3. **Figure out how many times they encircle the planet:** To find out how many times the total length of dollar bills can go around the Earth, we divide the total length of the bills by the Earth's circumference:
$139,500,000,000,000 \mathrm{~cm} \div 4,007,436,000 \mathrm{~cm} \approx 34810.5$ times.
Imagine that, the dollar bills could wrap around the world over 34,000 times!

Alternative answer

Answer:
(a) It would take about 285.3 years to pay off the debt.
(b) The dollar bills would encircle the Earth about 34,811 times.
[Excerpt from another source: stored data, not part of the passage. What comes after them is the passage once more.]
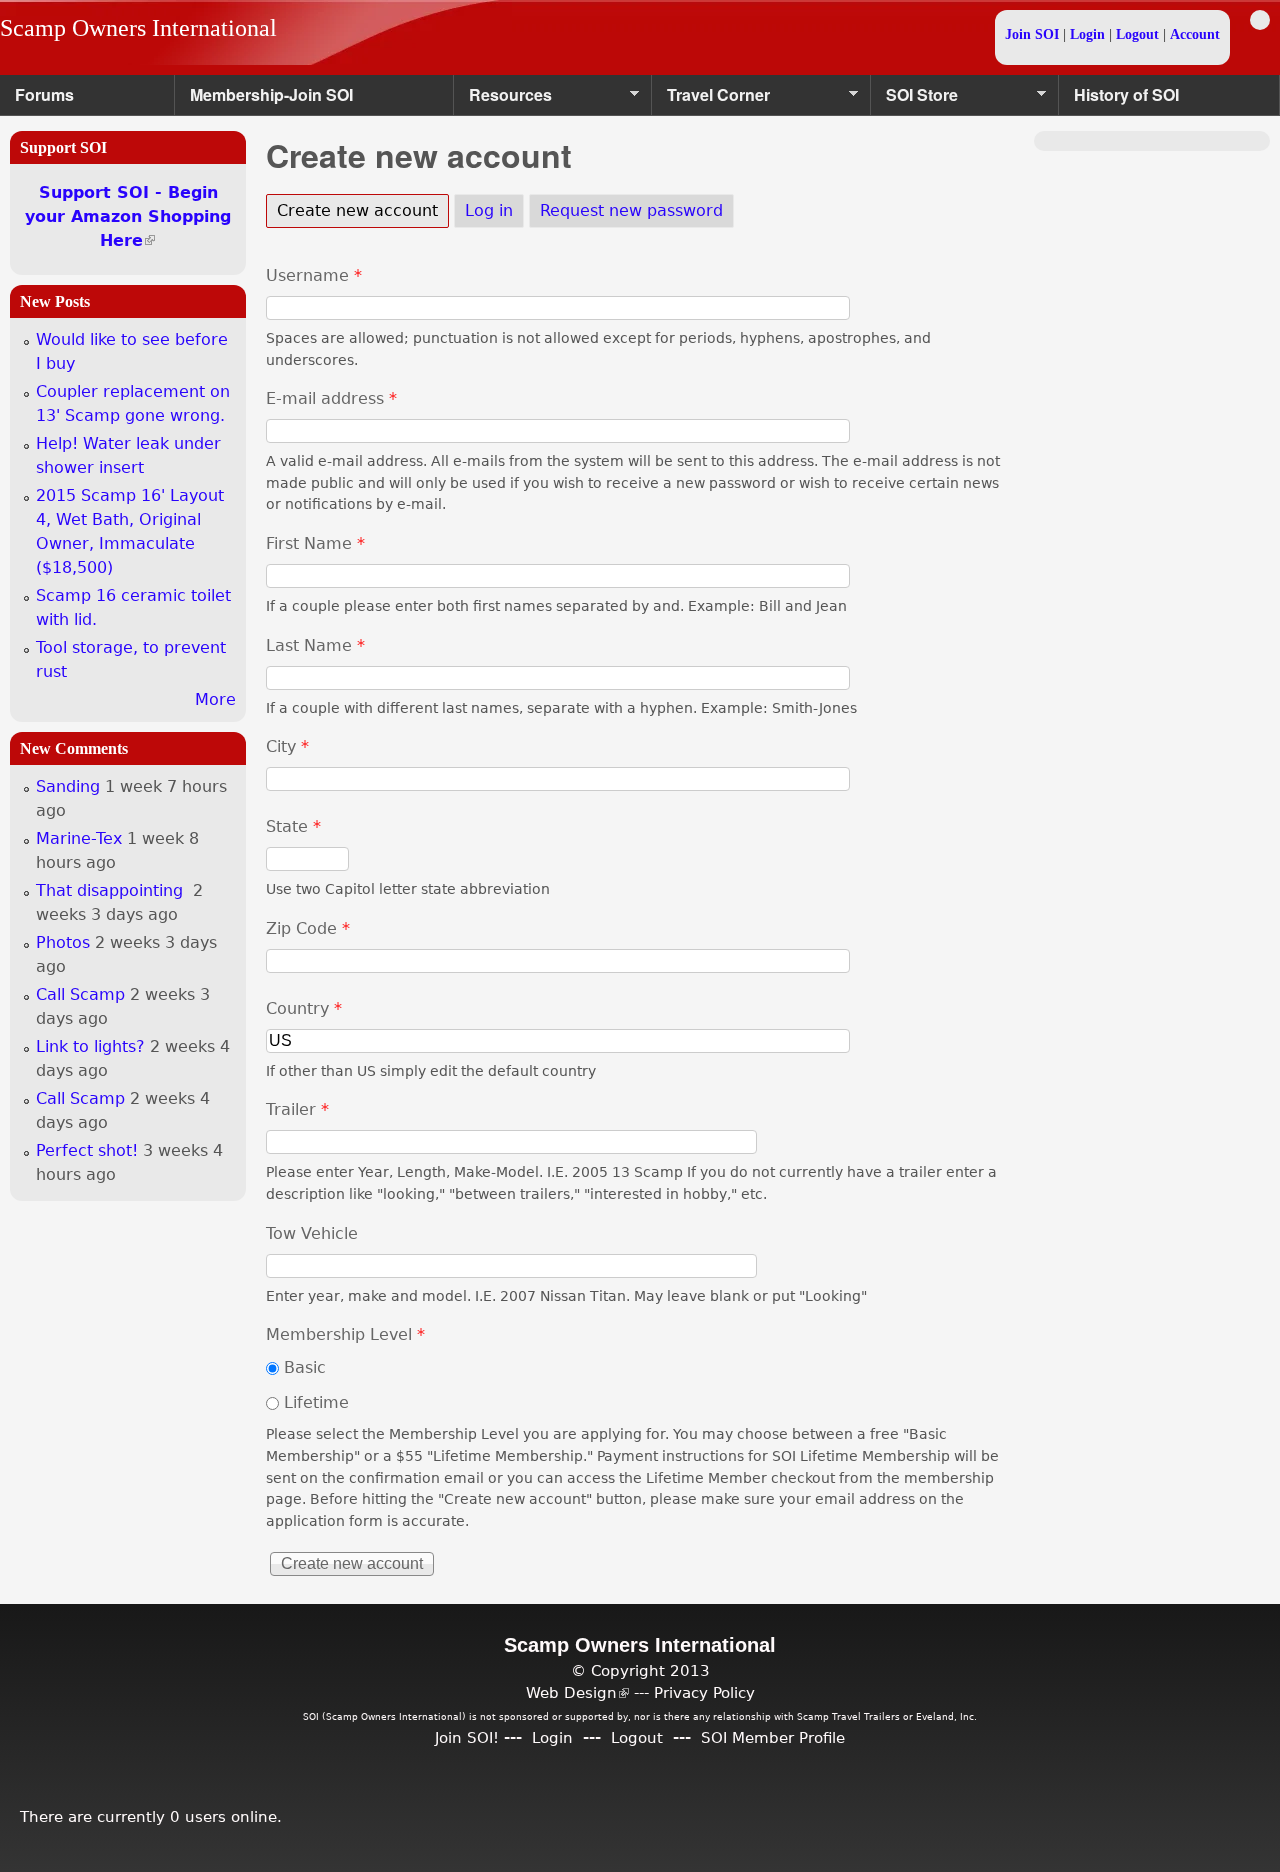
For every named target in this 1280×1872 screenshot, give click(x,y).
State (293, 826)
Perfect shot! (87, 1150)
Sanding (68, 786)
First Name (315, 543)
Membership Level (345, 1334)
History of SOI (1126, 94)
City (287, 746)
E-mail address (331, 398)
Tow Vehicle (312, 1233)
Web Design (577, 1692)
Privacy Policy (704, 1692)
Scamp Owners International (138, 28)
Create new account (363, 210)
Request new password (631, 210)
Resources (503, 99)
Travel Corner (711, 99)
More (215, 699)
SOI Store (914, 99)
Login (1087, 34)
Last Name (315, 645)
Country (304, 1008)
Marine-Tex (79, 838)
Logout (1137, 34)
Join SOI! (467, 1737)
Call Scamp (80, 994)
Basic (305, 1367)
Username (314, 275)
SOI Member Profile (773, 1737)
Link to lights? (90, 1046)
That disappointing (112, 890)
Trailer (297, 1109)
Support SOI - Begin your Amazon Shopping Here (128, 216)
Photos (63, 942)
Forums (44, 94)
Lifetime (316, 1402)
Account (1195, 34)
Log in (489, 210)
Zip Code (308, 928)
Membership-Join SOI (271, 94)
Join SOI (1032, 34)
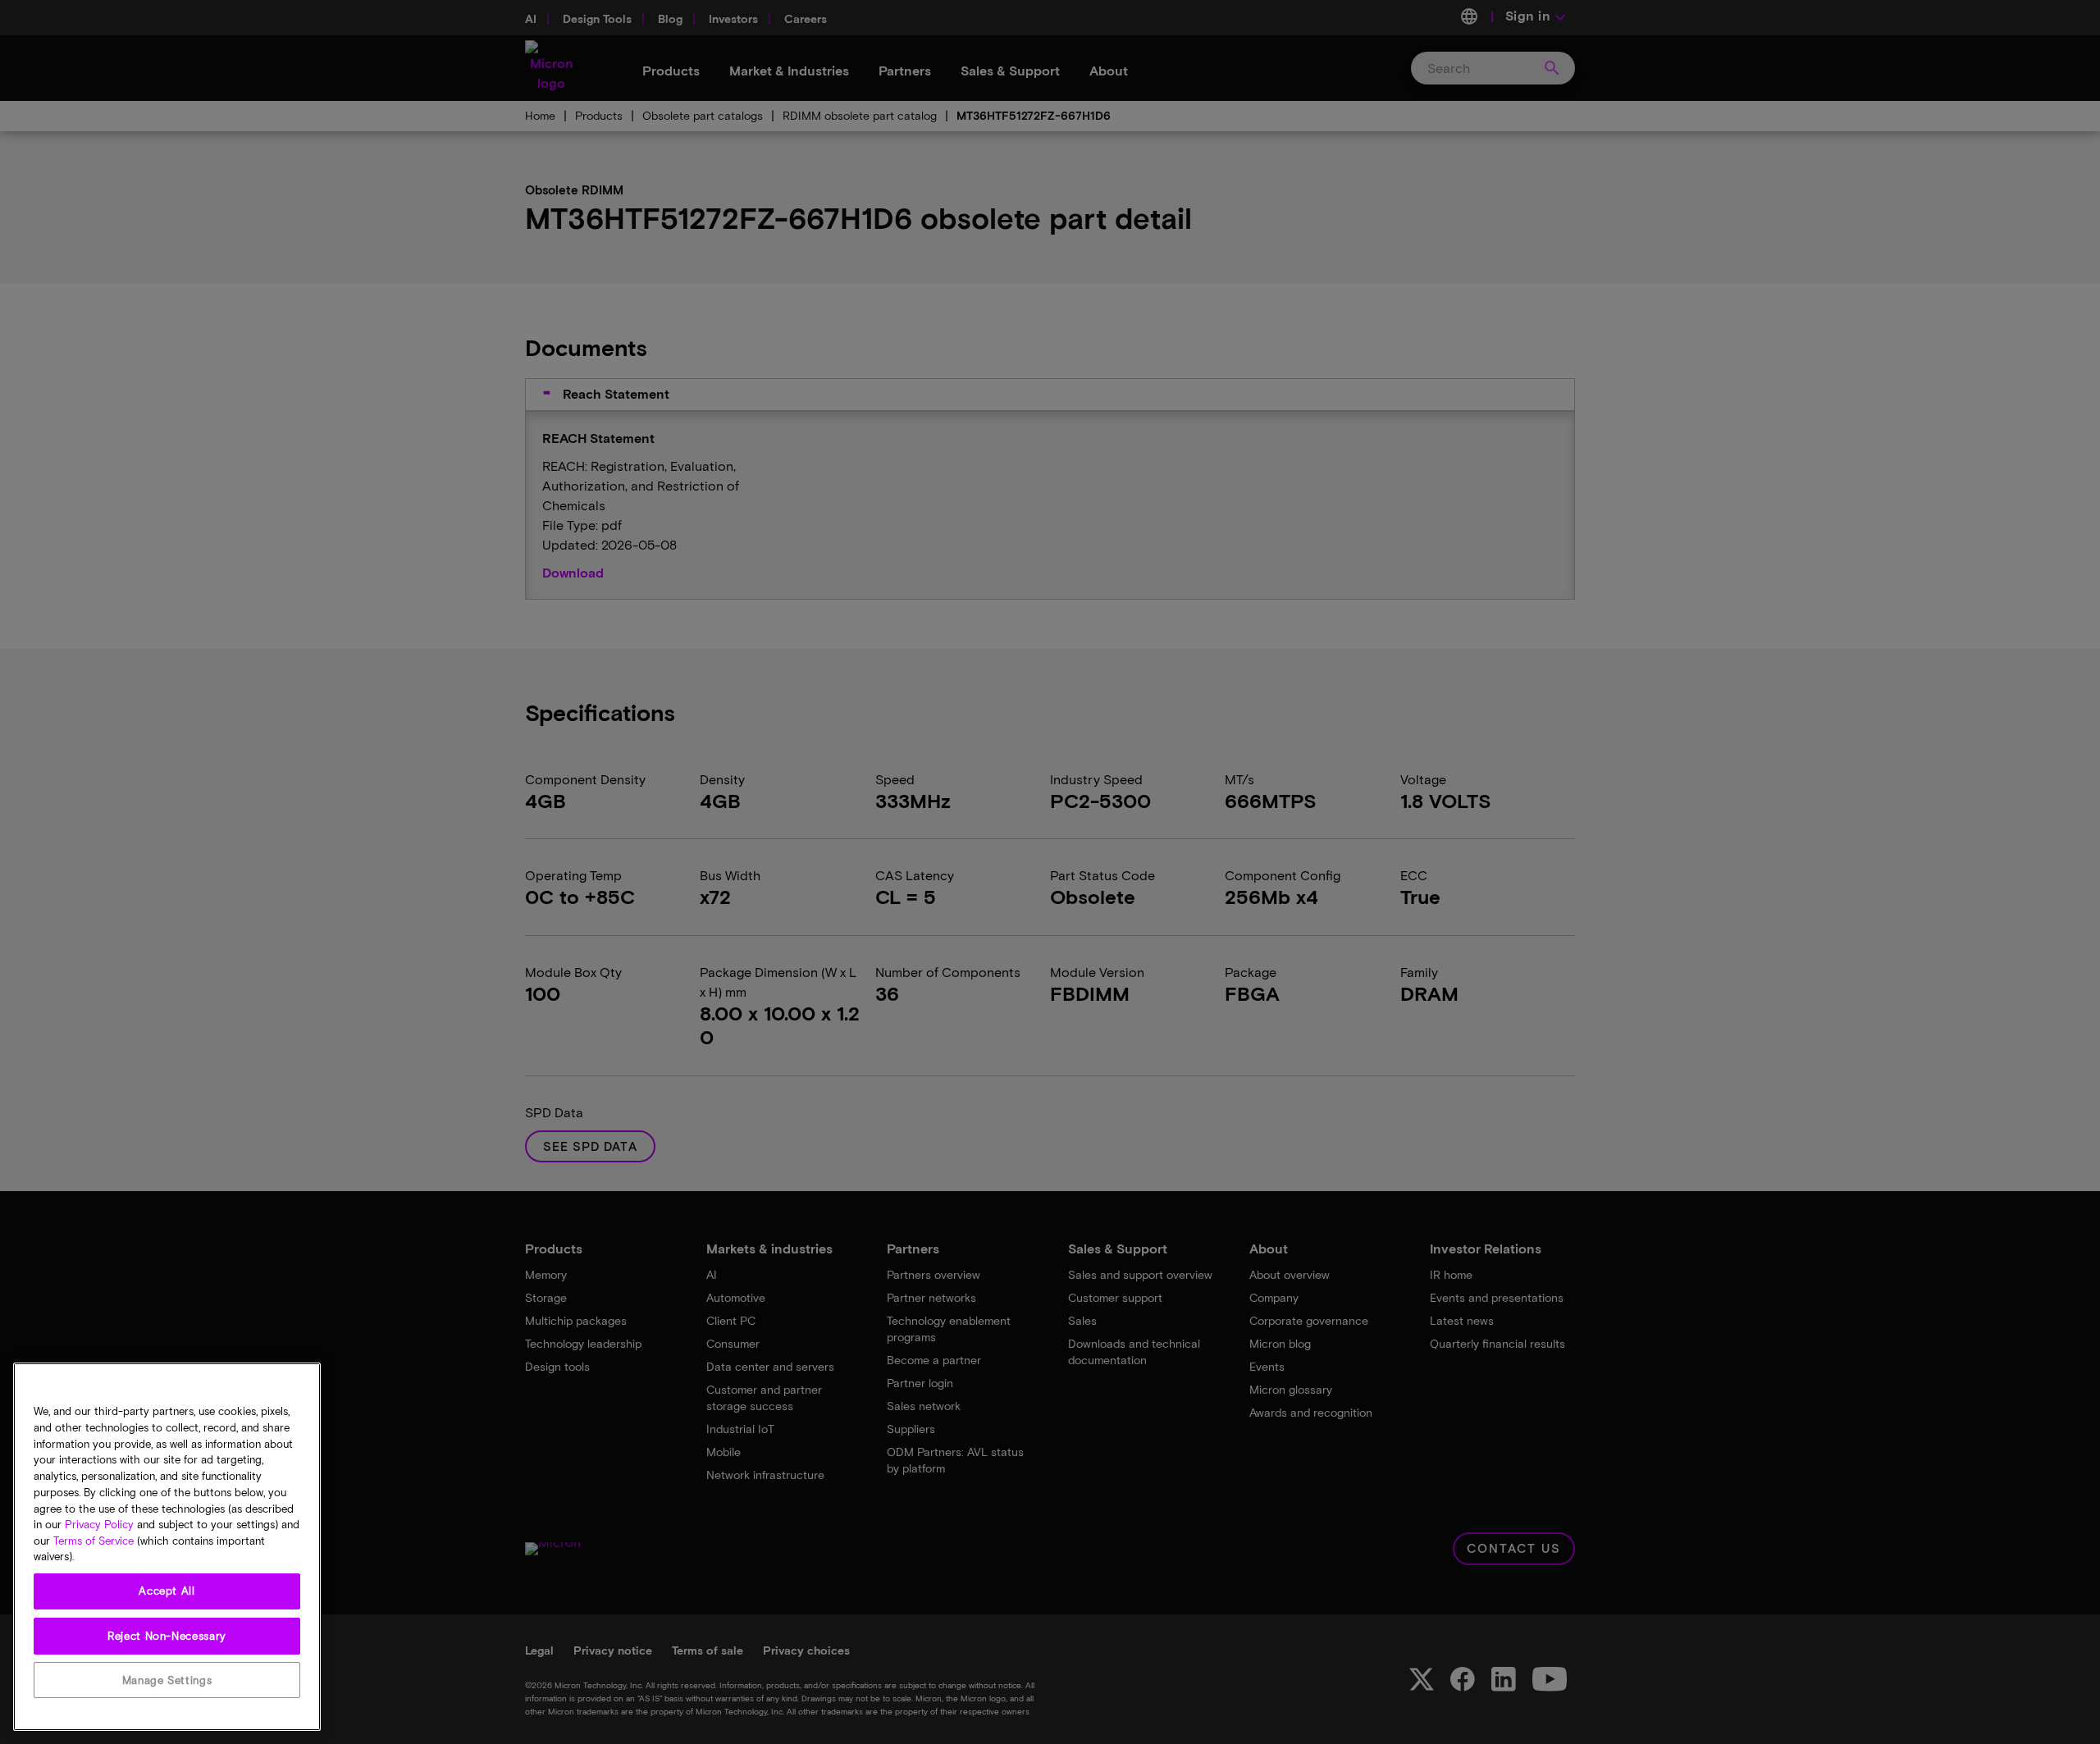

Explain
This is a question about **unit conversion, large number calculations, time, and circumference**. The solving step is:

First, for part (a), we need to figure out how many seconds it would take to pay off the debt and then convert that into years.
1. **Calculate total payment time in seconds:**
The debt is $9 trillion, which is $9,000,000,000,000.
The payment rate is $1,000 per second.
So, the total seconds needed = $9,000,000,000,000 ÷ 1,000 = 9,000,000,000 seconds.

2. **Convert seconds to years:**
We know:
1 minute = 60 seconds
1 hour = 60 minutes = 60 × 60 = 3,600 seconds
1 day = 24 hours = 24 × 3,600 = 86,400 seconds
1 year = 365 days (we'll ignore leap years for simplicity) = 365 × 86,400 = 31,536,000 seconds.
Now, divide the total seconds by the number of seconds in a year:
Years = 9,000,000,000 seconds ÷ 31,536,000 seconds/year ≈ 285.34 years.
So, it would take about **285.3 years**.

Next, for part (b), we need to calculate the total length of all the dollar bills and then see how many times that length can go around the Earth's equator.
1. **Calculate the total length of dollar bills:**
One dollar bill is 15.5 cm long.
There are 9 trillion dollar bills ($9,000,000,000,000).
Total length = 15.5 cm/bill × 9,000,000,000,000 bills = 139,500,000,000,000 cm.

2. **Convert the total length to kilometers (to match Earth's radius unit):**
We know: 1 km = 1,000 meters = 100,000 cm.
Total length in km = 139,500,000,000,000 cm ÷ 100,000 cm/km = 1,395,000,000 km.

3. **Calculate the Earth's circumference:**
The radius of the Earth is 6,378 km.
The formula for the circumference of a circle is $C = 2 \times \pi \times \text{radius}$. We'll use $\pi \approx 3.14159$.
Circumference = 2 × 3.14159 × 6,378 km ≈ 40,074.16 km.

4. **Find how many times the bills encircle the Earth:**
Divide the total length of the bills by the Earth's circumference:
Number of times = 1,395,000,000 km ÷ 40,074.16 km/circle ≈ 34,810.9 times.
So, the dollar bills would encircle the Earth about **34,811 times**.